The marketing categories go something like this:

  • Children’s books: reading age 0-8 years. Mostly.
  • Middle Grade: reading age 8-12, featuring characters in the 8-12 age range; no violence, sex or swearing. Simpler style. light, fast paced. Licenced to include whimsy.
  • Young Adult (YA): reading age 12-18 with characters in the same age. There’s some violence, not graphic, some light profanity, fade-to-black sex. Fast and in the moment, YA books are about self-discovery, finding a voice, and coming of age.
  • New Adult: reading age 18-25(?) featuring characters of the same age. There seem to be few limitations. Also fast and in the moment, it explores themes of adulthood, going to college, graduating, getting a job, moving out. New Adult delves into the rites of passage of adulthood. Plenty of attitude, sweary, with considerable leeway for smut (or ‘spicy’ as the BookTubers describe it).
  • Adult; the new default. Any reading age. Anything goes. You can even use words with more than three syllable and long sentences, that’s how adult it is.

The only trouble is, the categories keep spreading and changing. As the original audience for Middle Grade and YA grew up, those categories expanded. Publishers pushed adult themes and content into YA to sell more books. Now it’s harder to find the boundaries. Harry Potter was Middle Grade, until it finished in YA. Potter grew up with its audience.

Genre Clash

Then we get the multiple pile up of categories and genre. For example, Romantasy is now a distinct genre; you have a choice of fantasy-romance or romance-fantasy, with or without profanity and smut – sorry, ‘spice.’ Romantasy crosses YA and Adult for themes and content, but frequently has prose of Middle Grade or lower. Much lower. And tropes. So many tropes.

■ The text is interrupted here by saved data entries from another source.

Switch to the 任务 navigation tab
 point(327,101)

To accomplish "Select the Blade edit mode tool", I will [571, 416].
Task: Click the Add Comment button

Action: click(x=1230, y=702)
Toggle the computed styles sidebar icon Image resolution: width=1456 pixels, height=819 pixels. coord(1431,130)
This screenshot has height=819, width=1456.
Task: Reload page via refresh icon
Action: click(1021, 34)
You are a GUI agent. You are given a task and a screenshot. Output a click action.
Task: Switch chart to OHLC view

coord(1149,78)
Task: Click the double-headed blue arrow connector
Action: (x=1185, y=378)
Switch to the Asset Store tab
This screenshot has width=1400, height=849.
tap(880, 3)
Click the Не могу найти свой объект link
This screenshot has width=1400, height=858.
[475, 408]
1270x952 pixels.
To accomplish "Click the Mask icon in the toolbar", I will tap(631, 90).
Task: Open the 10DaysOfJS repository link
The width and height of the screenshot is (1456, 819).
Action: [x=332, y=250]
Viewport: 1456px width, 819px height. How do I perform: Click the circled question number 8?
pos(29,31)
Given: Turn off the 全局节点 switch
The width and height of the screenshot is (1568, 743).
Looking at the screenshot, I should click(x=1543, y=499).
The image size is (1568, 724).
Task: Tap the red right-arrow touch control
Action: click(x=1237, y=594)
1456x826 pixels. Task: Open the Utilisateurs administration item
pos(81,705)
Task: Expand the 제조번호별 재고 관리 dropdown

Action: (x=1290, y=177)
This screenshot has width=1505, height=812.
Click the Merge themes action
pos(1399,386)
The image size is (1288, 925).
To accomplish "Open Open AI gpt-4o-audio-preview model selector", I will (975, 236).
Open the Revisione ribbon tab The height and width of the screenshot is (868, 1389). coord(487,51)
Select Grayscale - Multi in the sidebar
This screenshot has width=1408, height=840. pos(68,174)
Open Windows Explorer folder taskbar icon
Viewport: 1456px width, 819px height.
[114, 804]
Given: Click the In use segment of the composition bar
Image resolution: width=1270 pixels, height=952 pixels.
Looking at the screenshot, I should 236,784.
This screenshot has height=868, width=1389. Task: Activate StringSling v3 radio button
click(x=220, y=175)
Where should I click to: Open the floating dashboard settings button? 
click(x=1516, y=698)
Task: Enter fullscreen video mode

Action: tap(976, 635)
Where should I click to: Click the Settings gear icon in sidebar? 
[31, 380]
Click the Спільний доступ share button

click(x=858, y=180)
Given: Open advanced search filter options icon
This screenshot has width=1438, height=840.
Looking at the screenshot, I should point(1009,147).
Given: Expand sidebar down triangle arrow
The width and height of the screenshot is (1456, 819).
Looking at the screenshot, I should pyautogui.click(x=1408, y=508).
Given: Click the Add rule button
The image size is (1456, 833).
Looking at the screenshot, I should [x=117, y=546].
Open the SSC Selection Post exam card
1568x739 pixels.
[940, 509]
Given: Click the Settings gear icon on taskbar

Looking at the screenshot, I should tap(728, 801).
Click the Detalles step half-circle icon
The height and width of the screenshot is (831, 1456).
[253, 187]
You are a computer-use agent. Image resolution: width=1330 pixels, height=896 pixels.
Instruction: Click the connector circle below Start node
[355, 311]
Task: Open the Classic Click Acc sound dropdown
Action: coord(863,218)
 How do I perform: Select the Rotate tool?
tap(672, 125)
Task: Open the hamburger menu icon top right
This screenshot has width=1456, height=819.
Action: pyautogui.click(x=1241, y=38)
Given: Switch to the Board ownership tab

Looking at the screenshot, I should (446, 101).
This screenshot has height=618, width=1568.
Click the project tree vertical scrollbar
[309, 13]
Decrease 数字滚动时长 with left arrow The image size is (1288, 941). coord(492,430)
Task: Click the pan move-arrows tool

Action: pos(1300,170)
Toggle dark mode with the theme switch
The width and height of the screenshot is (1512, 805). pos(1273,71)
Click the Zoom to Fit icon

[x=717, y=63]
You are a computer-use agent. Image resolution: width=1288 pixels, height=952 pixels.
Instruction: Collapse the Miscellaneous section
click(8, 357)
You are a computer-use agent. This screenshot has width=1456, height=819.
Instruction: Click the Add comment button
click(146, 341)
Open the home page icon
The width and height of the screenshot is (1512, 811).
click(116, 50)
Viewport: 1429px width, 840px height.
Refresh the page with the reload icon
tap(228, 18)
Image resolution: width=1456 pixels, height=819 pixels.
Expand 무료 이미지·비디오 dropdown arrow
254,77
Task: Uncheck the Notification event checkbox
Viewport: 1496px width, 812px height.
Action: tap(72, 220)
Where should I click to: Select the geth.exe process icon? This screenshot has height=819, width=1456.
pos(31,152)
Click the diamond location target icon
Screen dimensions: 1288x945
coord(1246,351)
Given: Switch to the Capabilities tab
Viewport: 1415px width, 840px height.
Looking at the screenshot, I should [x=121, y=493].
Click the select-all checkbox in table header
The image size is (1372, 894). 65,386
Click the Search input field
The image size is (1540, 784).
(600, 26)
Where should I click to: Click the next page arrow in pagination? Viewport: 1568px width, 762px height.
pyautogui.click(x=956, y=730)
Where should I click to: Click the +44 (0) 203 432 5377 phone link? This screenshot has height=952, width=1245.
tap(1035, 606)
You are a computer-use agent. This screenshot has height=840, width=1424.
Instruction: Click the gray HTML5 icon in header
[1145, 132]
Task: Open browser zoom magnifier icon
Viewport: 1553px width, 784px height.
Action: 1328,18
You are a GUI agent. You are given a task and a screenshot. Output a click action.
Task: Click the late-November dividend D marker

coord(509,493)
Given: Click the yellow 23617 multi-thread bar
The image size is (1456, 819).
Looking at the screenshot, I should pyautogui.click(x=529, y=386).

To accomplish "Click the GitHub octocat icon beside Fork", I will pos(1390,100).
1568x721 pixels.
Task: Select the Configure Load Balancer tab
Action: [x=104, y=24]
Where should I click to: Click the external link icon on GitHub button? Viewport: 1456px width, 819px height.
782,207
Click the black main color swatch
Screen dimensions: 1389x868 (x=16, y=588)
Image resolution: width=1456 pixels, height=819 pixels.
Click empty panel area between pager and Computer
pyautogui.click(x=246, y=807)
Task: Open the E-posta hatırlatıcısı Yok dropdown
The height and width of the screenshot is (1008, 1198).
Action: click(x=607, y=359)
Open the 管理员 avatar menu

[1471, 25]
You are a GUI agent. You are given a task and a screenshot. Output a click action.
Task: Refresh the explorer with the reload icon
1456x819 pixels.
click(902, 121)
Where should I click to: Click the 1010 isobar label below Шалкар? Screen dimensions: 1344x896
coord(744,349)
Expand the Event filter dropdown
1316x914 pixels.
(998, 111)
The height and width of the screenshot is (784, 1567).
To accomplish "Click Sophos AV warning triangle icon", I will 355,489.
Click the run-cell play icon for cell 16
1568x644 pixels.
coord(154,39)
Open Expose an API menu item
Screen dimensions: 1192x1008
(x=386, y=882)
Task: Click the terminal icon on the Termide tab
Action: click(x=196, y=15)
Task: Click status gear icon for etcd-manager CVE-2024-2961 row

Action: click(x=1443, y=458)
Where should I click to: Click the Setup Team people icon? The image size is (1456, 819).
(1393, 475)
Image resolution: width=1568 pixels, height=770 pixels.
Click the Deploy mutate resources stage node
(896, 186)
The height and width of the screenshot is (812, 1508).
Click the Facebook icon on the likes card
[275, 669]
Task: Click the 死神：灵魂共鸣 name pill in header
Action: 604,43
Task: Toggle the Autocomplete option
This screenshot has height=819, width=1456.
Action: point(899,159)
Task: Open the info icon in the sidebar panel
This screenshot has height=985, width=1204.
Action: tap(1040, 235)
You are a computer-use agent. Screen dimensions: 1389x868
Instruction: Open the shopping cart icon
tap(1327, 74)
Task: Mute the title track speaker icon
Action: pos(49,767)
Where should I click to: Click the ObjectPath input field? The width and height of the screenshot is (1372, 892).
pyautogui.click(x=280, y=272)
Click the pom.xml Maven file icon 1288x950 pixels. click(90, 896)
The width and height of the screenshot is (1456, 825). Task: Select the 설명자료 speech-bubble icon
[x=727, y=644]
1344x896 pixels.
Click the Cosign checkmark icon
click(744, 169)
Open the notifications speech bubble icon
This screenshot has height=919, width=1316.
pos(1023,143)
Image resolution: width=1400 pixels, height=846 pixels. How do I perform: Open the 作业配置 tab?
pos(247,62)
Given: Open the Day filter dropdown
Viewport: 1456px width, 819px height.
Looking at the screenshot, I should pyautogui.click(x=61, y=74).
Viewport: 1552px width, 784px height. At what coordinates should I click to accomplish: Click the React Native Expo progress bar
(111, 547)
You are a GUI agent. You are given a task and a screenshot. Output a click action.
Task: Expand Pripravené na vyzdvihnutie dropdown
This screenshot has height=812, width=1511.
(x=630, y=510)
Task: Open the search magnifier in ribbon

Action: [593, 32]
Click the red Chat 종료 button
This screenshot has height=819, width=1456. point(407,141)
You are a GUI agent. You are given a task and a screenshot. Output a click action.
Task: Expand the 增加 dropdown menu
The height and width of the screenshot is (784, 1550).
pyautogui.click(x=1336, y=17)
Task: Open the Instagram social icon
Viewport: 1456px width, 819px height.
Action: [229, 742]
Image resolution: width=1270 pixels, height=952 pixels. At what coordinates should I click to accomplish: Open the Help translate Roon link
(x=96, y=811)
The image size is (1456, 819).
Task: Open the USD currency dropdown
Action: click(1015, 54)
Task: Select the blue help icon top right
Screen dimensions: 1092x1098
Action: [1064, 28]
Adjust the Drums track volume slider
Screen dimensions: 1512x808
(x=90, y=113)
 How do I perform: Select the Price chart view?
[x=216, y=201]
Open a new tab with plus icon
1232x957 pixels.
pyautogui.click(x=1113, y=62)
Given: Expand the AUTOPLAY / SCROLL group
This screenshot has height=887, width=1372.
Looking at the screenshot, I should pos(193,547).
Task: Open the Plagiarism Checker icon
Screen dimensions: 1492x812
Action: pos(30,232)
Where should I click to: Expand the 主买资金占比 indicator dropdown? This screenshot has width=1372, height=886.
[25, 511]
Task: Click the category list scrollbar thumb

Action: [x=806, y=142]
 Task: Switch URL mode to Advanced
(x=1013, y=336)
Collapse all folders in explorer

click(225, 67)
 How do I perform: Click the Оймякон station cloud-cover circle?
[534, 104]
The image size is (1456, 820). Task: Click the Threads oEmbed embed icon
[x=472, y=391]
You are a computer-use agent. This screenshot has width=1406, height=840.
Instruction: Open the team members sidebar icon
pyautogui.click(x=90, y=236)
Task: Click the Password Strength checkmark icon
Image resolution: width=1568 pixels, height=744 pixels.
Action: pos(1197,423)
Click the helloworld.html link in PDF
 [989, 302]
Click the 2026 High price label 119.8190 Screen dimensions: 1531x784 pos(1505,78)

The truth is, most readers buy books according to genre or author and not by category. But if you’re trying to SELL books, category matters. It affects your comparable titles (‘comps’) and also-bought recommendations. Reviewers have expectations and will downgrade you for too much smut or characters who act too young/too old/too dumb. Because they bought a genre book.

So I’m wrestling two giant snakes at the same time. Both of them wriggling around, hard to hold onto, and liable to constrict my ability to sell books. Don’t you love a good metaphor? I could be a writer, you know.

My fantasy series contains adult themes and some ‘upsetting scenes.’ There’s a lot of blood and violence (not explicit), domestic abuse, and a tiny bit of fade-to-black ‘spice.’ My protagonist is nineteen going on thirty-seven; adolescent whining combines with middle-aged existential angst. I’m not selling this well, am I?

In genre terms it is High Fantasy without elves or dragons. There’s no ‘quest,’ no McGuffin, no Dark Lord, no Chosen One. It’s not grim enough or dark enough for Grimdark. It’s not epic enough for Epic. There’s hardly any romance. There’s no magic school, academy, or arena. Help me out here.

ProwritingAid tells me my prose is mostly Middle Grade, which is an improvement on gibberish. But Middle Grade it clearly is not.

How do I categorise my fiction? YA? Adult? Three books in, I’m still wrestling with book categories…

7 thoughts on “Wrestling with Book Categories”

  1. There’s no MPAA for books, so what each publisher thinks is too graphic varies, but that’s how most people approach it

  2. The age of the protagonist often plays into it, but as you see, it doesn’t always determine the market. Middle grade is aimed at middle schoolers (11-13).

  3. A Court Of Mist And Fury by SJM is YA but way explicit in places. SJM openly talks about the amount of sex in her novels like it’s a badge of honor.

  4. NA is a failed marketing experiment. YA made a lot of buzz when it was new but not now so they wanted a new category to generate the same hype. With more smut. Because sex sells. The Fifty Shades Effect.